## Exercise:
Determine the count of lines in the data below that include the word "computer", and give nothing besides it.

## Data to process:
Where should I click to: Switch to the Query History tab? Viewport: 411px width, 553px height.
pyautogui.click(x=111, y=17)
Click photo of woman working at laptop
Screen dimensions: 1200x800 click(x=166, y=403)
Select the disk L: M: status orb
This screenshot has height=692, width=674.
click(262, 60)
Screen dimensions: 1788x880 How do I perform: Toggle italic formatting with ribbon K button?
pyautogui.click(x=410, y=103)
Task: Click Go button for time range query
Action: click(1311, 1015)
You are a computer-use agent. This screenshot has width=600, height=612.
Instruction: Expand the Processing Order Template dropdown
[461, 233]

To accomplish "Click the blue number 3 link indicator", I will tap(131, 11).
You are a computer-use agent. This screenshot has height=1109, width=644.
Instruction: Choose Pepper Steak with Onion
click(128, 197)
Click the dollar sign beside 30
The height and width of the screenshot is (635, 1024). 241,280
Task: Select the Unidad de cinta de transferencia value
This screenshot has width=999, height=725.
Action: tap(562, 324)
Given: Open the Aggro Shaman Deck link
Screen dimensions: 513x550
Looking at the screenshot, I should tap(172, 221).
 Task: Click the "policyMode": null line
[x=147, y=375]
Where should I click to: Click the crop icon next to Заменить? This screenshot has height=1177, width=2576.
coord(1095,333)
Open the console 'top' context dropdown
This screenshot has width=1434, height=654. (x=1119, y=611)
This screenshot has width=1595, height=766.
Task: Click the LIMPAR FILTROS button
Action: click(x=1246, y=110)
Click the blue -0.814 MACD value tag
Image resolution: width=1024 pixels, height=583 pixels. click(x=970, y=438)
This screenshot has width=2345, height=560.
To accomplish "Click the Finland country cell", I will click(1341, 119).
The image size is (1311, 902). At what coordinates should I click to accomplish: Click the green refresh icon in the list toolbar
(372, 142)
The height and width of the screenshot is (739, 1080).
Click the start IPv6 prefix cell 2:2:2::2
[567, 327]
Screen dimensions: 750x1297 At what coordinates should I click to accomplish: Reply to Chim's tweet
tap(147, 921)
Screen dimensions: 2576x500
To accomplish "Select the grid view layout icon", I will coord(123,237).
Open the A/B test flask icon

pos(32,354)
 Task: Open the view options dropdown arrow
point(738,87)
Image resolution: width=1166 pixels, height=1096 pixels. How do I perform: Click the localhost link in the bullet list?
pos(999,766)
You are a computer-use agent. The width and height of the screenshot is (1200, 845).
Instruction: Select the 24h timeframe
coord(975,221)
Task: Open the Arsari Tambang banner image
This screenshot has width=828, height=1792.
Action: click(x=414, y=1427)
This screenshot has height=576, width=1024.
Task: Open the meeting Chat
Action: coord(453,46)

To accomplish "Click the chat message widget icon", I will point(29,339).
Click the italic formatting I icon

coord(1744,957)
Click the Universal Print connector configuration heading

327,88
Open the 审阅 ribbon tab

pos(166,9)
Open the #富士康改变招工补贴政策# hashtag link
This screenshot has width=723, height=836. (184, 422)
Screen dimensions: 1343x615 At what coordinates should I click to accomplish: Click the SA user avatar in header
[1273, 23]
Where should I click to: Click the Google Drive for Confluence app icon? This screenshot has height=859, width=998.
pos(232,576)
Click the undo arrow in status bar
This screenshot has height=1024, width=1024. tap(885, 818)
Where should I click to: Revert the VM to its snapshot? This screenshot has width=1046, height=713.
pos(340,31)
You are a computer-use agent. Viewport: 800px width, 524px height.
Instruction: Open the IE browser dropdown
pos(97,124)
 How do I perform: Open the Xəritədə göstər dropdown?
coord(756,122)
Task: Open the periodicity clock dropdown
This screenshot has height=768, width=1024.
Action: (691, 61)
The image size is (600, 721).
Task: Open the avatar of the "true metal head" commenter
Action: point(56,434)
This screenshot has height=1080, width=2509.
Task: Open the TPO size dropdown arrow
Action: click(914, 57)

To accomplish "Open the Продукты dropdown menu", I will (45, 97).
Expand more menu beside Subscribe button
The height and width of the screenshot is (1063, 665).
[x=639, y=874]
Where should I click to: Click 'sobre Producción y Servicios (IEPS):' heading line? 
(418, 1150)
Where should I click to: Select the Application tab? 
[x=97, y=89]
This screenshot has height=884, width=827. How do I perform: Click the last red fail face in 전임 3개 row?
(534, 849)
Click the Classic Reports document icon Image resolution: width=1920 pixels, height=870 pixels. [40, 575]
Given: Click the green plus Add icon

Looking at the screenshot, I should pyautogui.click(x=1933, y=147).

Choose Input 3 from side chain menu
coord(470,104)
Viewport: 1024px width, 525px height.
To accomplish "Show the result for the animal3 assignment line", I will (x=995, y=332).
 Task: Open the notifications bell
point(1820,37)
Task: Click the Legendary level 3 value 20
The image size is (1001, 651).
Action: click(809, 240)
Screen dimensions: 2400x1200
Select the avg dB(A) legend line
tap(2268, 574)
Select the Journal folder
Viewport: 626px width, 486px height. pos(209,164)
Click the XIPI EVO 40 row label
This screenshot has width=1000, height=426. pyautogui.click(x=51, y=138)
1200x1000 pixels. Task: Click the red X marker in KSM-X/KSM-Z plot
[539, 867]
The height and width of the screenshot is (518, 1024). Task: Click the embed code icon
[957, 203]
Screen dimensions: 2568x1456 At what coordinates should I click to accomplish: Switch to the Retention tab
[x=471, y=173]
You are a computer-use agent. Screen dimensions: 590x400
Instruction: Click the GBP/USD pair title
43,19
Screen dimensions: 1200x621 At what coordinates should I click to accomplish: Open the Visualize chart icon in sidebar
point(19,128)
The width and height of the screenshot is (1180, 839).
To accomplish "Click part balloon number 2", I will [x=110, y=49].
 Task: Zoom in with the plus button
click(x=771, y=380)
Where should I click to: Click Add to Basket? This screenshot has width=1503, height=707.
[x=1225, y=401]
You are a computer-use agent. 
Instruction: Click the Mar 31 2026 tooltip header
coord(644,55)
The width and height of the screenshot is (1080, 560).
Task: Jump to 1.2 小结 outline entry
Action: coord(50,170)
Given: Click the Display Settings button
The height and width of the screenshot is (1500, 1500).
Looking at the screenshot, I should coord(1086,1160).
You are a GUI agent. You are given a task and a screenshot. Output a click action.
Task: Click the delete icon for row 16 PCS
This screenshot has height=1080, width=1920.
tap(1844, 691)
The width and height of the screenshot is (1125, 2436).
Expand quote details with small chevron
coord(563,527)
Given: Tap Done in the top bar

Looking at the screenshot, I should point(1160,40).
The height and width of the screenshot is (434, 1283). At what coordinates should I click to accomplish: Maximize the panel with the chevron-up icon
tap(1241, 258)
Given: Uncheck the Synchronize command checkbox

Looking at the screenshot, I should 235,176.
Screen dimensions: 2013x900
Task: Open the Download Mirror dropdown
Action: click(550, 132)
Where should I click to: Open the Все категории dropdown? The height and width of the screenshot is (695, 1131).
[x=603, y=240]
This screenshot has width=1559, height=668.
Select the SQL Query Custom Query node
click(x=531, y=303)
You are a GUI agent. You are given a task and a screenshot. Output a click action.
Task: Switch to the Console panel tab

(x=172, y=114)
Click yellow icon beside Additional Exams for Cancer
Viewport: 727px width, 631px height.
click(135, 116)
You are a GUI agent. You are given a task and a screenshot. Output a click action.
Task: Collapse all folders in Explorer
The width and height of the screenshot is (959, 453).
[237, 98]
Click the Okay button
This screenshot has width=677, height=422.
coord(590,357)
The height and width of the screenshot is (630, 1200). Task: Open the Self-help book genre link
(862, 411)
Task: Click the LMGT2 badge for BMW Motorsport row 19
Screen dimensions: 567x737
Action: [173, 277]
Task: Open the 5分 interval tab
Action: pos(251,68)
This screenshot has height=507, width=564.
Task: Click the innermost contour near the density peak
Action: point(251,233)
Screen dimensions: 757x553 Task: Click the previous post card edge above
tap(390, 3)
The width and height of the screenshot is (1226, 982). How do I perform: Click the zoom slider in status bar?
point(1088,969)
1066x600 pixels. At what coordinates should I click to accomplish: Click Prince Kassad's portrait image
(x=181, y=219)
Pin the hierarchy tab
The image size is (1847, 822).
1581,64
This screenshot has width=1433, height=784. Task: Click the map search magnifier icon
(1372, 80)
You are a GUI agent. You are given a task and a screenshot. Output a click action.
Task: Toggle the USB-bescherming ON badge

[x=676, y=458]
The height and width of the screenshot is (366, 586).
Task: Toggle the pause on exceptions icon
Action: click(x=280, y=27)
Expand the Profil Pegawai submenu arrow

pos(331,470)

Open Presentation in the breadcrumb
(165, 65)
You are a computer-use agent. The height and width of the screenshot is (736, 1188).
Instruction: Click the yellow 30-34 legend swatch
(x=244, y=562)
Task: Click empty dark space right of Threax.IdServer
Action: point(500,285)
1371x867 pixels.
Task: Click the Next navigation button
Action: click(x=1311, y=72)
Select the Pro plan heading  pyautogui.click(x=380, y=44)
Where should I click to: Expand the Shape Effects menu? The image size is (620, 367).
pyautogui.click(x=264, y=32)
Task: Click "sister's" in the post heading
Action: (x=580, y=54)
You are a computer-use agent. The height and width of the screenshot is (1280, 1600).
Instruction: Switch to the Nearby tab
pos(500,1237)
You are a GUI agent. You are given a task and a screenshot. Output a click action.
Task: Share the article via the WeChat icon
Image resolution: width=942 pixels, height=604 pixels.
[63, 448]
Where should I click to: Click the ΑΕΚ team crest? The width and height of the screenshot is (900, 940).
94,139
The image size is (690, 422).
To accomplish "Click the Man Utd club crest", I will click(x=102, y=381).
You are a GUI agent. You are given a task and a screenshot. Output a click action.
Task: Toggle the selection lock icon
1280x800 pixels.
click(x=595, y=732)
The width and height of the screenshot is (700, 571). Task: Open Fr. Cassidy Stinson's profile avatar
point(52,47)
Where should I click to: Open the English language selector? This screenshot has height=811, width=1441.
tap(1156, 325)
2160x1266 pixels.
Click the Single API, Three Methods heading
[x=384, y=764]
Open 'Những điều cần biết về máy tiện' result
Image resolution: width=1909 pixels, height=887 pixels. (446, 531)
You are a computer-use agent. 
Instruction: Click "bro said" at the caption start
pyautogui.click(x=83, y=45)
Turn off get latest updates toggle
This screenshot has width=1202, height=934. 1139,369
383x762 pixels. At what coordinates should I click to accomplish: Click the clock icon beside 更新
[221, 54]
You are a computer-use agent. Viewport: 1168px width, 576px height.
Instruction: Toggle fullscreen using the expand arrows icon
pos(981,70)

## Solved problem:
10